La polemica
Portacontainer fuori dal porto di Los Angeles e Long Beach. David McNew/Getty Images 

Gli armatori contro i limiti di velocità alle navi: raddoppierebbe il numero

La richiesta Ue, secondo i grandi attori del trasporto marittimo, provocherebbe l'aumento dei mercantili in acqua per soddisfare la domanda e, in ultima analisi, la crescita delle emissioni che si vorrebbero ridurre. Meglio agire sui combustibili

1 minuti di lettura

Rallentare la velocità delle navi per ridurre le emissioni inquinanti nell’atmosfera? La strategia potrebbe funzionare, ma – avvertono gli armatori – solo sulla carta perché in realtà se l’operazione si trasferisse in mare allora il rischio sarebbe quello di ottenere l’effetto contrario. Possibile? Certo, se si considera il numero maggiore di mercantili che sarebbero chiamati a circolare per i mari del mondo per soddisfare la richieste crescente di merci post-pandemia. Risultato finale, un aumento delle sostanze nocive in aria.

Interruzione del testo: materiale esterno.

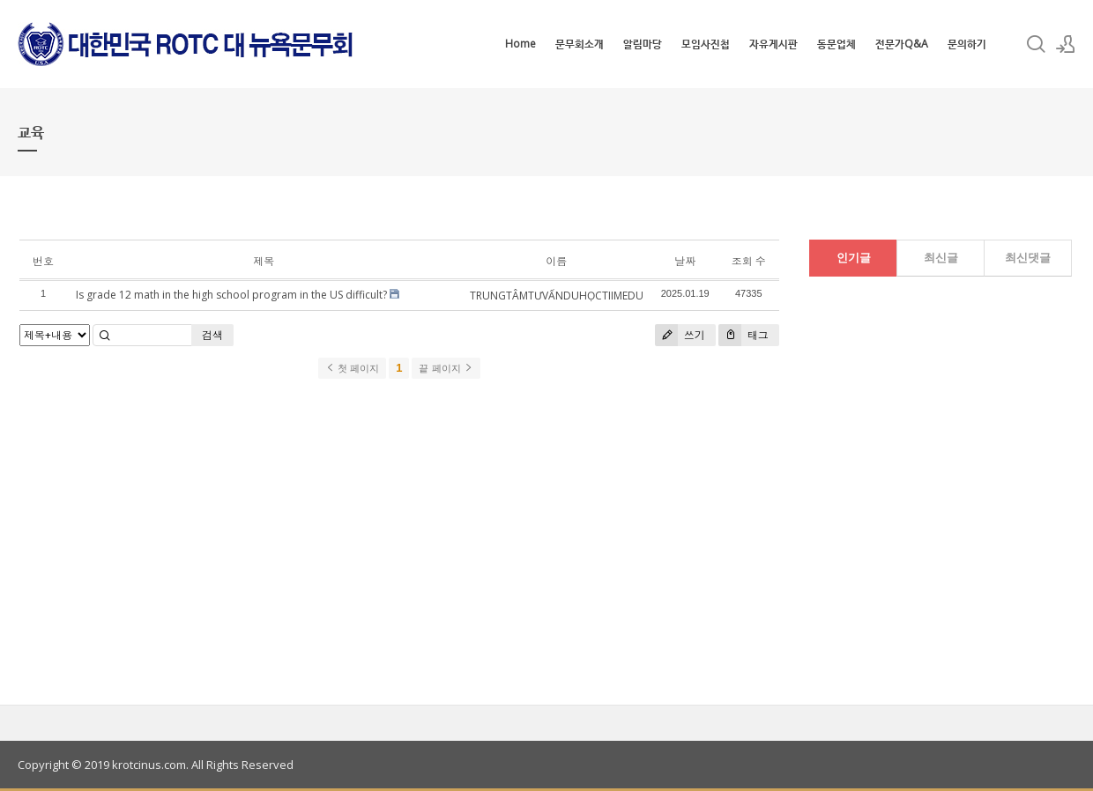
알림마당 (642, 43)
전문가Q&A (901, 43)
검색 (212, 335)
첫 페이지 (352, 368)
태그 (743, 335)
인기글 (853, 257)
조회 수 (749, 261)
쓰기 (680, 335)
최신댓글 (1028, 257)
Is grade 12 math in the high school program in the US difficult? (231, 294)
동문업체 (836, 43)
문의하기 (967, 43)
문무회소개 (579, 43)
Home (520, 43)
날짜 (684, 261)
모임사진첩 (705, 43)
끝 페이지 (445, 368)
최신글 (941, 257)
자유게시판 (773, 43)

Il cortocircuito che rischia di crearsi fra l’Unione Europea e le principali compagnie armatoriali sta tenendo banco da settimane nel mondo dello shipping. Punto di partenza, e di scontro, il piano dell’Europa per frenare l’avanzata di CO2 che, al di là del dichiarato impegno sulle fonti alternative e rinnovabili, non accenna ad abbassare la guardia. Nessuno, infatti, vuol mettere in discussione l’obiettivo di ridurre le emissioni di carbonio, ma chiedere agli armatori di ridurre la velocità delle loro navi costringerebbe in realtà le compagnie a inserirne altre sulle rotte internazionali per far fronte alla domanda. E la soluzione adottata sarebbe a questo punto peggiore del danno su cui si vuole intervenire.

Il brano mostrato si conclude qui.